§ **TASK ITEM**: Quote, without any change, the line that contains "This screenshot has width=599, height=324." and all lines that follow it to the end of the data below.

-------- MATERIAL SHOWN

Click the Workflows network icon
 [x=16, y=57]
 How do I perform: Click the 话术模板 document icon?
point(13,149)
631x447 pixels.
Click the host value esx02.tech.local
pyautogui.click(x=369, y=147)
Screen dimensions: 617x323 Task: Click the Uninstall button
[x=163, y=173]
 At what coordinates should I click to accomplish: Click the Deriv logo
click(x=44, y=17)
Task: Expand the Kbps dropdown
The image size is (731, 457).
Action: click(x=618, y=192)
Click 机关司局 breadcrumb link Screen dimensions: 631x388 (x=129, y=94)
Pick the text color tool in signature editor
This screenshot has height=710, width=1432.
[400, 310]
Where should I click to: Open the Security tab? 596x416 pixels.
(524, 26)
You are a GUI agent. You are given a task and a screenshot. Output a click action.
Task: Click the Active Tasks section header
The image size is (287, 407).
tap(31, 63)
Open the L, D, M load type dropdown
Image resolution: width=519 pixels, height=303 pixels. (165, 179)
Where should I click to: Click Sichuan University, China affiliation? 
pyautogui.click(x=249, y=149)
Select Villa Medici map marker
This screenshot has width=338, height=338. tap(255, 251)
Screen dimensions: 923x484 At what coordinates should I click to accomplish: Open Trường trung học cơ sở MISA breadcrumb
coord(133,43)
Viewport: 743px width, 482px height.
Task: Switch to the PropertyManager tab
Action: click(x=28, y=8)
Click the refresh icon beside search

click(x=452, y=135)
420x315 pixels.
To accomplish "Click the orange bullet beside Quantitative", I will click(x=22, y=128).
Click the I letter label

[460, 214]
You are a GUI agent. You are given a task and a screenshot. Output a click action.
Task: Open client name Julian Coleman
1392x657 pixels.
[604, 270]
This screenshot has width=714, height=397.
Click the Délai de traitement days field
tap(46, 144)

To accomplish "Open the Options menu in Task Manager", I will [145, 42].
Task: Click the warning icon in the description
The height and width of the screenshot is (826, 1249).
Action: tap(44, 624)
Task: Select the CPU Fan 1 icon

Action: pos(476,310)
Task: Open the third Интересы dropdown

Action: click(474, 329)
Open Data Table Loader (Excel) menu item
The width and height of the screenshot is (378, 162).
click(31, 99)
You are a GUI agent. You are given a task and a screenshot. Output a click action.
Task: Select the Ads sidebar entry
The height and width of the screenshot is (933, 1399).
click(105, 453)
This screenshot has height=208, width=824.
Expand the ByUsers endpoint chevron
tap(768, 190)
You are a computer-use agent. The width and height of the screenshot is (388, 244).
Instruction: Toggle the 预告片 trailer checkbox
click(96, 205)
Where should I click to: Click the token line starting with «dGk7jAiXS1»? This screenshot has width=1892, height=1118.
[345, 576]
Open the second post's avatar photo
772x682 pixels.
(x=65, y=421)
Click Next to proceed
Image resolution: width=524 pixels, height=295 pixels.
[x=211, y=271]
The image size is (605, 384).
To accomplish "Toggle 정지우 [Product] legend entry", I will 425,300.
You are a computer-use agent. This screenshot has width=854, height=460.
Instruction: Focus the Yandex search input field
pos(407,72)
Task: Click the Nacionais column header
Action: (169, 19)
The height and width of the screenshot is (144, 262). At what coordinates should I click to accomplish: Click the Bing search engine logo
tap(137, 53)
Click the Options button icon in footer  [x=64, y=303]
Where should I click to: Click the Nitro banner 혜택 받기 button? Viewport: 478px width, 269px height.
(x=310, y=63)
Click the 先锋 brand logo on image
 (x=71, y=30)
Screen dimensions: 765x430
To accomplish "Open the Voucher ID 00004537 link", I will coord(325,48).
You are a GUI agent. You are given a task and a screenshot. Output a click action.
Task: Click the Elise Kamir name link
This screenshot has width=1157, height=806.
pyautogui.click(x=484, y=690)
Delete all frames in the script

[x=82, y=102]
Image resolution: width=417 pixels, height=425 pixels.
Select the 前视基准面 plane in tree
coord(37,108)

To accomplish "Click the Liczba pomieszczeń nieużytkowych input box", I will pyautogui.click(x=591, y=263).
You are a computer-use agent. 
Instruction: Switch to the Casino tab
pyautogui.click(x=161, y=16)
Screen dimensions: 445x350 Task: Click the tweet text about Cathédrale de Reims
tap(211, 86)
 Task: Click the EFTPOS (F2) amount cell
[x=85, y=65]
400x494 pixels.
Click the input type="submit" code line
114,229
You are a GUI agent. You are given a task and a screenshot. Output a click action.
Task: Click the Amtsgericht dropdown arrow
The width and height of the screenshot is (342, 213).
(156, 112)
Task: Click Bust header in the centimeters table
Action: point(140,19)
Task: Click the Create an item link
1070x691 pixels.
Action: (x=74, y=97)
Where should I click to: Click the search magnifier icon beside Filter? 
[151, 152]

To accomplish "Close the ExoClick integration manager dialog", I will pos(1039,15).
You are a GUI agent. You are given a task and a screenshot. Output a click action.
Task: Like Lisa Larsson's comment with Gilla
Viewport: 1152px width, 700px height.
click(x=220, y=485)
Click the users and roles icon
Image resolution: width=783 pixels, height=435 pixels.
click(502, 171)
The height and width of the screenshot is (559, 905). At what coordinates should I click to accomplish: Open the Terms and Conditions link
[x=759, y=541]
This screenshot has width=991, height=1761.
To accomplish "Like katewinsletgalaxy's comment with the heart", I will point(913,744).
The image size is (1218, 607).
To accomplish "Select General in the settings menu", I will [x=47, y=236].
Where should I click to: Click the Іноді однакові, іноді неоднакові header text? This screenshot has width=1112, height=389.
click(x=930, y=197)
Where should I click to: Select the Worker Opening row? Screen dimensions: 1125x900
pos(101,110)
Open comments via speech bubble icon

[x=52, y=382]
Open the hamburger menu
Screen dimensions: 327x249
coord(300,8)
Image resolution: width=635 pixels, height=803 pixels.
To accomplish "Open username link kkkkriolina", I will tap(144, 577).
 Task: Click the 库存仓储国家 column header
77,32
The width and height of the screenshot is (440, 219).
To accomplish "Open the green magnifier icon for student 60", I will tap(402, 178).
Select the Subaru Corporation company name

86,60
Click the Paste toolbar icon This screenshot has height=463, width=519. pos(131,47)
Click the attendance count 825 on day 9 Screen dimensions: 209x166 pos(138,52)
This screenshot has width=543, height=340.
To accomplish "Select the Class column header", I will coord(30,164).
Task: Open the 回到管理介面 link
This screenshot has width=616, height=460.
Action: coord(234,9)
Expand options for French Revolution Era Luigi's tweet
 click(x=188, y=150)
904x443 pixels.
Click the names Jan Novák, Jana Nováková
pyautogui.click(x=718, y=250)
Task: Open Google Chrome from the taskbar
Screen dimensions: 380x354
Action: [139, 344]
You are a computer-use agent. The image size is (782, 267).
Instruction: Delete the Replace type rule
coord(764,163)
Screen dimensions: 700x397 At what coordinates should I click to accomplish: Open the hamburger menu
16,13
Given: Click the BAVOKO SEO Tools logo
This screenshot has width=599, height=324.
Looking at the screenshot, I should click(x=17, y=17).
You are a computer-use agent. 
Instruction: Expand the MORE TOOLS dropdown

----------------

§ **THE COMPLETED TASK**:
This screenshot has width=599, height=324.
Looking at the screenshot, I should click(x=17, y=17).
You are a computer-use agent. 
Instruction: Expand the MORE TOOLS dropdown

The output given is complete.